During the last funding period we have investigated the migration patterns of antigen-specific CD8 T-cells activated in the intestine or in the liver. An accumulation of T-cells in the liver was observed, which was amplified when the antigen was present in the liver. In the next funding period, T-cells activated in intestine or liver or cells that migrated to the liver after activation in the intestine will be characterized by gene array analysis. We aim at identifying candidate molecules responsible for the recruitment of activated T-cells to the liver.

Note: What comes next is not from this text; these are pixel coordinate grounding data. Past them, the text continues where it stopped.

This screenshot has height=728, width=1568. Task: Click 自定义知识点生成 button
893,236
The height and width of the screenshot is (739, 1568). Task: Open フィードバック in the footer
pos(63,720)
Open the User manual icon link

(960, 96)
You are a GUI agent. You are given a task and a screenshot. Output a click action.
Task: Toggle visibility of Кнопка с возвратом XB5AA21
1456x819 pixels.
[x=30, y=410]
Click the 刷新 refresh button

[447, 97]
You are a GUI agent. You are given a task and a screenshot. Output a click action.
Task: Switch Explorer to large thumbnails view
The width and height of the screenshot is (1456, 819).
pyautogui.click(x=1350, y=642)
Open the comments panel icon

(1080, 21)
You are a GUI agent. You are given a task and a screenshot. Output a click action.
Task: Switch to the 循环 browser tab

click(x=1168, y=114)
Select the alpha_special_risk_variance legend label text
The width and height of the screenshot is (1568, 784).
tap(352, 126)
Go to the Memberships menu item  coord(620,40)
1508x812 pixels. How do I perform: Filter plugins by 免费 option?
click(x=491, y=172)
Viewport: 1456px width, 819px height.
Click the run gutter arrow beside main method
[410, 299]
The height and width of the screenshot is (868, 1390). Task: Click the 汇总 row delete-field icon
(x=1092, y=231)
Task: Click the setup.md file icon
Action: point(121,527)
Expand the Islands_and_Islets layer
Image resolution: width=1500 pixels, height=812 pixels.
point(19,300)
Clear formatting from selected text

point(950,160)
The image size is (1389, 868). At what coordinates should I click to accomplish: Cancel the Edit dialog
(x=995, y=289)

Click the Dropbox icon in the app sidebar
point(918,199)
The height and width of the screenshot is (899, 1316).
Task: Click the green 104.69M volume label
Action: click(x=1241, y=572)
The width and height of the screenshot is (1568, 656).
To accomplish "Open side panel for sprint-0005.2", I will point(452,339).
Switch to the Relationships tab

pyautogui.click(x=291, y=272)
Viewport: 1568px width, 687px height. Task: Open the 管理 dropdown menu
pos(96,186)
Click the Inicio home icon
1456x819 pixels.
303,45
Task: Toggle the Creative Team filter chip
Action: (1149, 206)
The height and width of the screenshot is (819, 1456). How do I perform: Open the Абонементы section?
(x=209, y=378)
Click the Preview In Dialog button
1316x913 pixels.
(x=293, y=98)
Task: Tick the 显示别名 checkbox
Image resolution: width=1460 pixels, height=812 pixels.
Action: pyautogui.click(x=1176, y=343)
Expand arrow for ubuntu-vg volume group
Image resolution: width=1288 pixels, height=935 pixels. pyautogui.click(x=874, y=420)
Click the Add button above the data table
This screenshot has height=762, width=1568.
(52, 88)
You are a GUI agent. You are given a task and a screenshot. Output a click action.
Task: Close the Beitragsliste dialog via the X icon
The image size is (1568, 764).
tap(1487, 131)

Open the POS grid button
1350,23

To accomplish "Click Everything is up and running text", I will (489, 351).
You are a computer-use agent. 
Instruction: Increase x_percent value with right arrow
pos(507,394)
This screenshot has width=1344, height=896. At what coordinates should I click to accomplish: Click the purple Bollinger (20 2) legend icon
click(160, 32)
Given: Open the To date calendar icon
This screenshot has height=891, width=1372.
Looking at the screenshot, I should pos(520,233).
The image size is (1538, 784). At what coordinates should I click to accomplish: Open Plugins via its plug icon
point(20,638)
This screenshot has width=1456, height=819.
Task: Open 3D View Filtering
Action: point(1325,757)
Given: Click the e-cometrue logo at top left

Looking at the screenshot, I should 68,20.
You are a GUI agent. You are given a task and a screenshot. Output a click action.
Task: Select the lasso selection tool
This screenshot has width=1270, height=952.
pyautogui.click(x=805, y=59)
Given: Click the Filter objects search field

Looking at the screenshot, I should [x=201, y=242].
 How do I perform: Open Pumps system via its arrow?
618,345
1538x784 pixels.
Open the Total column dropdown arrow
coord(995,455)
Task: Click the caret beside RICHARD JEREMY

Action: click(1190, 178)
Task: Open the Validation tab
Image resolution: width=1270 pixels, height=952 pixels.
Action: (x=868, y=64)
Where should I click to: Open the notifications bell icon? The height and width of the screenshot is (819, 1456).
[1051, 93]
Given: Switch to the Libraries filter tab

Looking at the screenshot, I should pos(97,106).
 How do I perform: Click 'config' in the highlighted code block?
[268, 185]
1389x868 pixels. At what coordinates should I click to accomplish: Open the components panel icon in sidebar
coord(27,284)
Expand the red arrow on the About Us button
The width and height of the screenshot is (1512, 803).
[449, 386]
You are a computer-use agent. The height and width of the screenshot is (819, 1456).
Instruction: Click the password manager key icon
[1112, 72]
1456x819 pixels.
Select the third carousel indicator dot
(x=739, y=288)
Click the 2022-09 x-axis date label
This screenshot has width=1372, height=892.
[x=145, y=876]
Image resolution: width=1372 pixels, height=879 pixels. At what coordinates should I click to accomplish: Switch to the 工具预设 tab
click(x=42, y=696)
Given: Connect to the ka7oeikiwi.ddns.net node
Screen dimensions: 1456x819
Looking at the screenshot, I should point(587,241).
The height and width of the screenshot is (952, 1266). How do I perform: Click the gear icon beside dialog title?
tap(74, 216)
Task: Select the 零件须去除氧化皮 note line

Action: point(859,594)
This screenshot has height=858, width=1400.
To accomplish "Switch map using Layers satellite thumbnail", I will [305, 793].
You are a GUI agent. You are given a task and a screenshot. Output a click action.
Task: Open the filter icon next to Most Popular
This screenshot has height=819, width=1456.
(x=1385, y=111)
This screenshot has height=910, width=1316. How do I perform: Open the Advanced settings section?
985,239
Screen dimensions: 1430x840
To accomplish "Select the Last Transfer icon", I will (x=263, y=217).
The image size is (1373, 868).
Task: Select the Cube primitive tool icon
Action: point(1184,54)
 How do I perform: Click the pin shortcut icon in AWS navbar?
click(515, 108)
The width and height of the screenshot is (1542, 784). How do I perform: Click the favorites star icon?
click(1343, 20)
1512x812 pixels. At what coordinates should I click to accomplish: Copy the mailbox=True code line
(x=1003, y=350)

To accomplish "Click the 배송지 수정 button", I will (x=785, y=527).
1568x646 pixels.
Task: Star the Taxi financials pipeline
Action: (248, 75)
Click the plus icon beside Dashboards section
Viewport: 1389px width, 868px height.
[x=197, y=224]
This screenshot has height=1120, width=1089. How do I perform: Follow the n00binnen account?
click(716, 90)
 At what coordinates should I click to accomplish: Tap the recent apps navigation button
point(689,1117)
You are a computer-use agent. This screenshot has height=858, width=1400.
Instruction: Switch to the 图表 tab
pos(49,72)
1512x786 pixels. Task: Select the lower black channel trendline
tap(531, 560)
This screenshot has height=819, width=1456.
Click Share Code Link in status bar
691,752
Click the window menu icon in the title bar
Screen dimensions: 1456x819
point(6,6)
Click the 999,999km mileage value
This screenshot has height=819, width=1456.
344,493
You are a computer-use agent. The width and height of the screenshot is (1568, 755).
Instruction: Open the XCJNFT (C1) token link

During the last funding period we have developed an animal model, in which T-cells activated in the intestine during antigen-specific colitis (OVA-colitis) migrate to the liver and cause cholangitis, which depends on the expression of the same antigen in the bile ducts under the apical sodium-dependent bile transporter promoter (ASBT-OVA mice). Thereby, we have for the first time developed an animal model, in which the enterohepatic circuit of T-cells causes cholangitis. This model will be further characterized in the next funding period, especially regarding potential therapeutic interventions.
Naive CD8 T-cells transferred into TF-OVA mice, which express the antigen ovalbumin in hepatocytes under the transferrin-promoter, are activated and develop effector function. We demonstrated previously that bone-marrow dependent APCs are required for their activation. In the next funding period we aim at identifying the APC population responsible for their activation or induction of tolerance. Transfer of naive CD8 T-cells into TF-OVA mice leads to transient hepatitis, which is suppressed by endogenous regulatory T-cells. We will investigate which APC population is required for the induction of regulatory T-cells in the liver. To this end we will deplete Kupffer cells or dendritic cells in TF-OVA mice before transfer of CD8 T-cells. We will further generate bone-marrow chimeras using major histocompatibility complex-I (MHC-I) deficient bone marrow or hosts.  
The phenotype of liver-derived regulatory T-cells and their ability to suppress cholangitis or colitis will be tested in the OVA-colitis model. The investigation of regulatory cells will also be carried out in TF-OVA mice crossed to Depletion of Regulatory T-cell (DEREG) mice.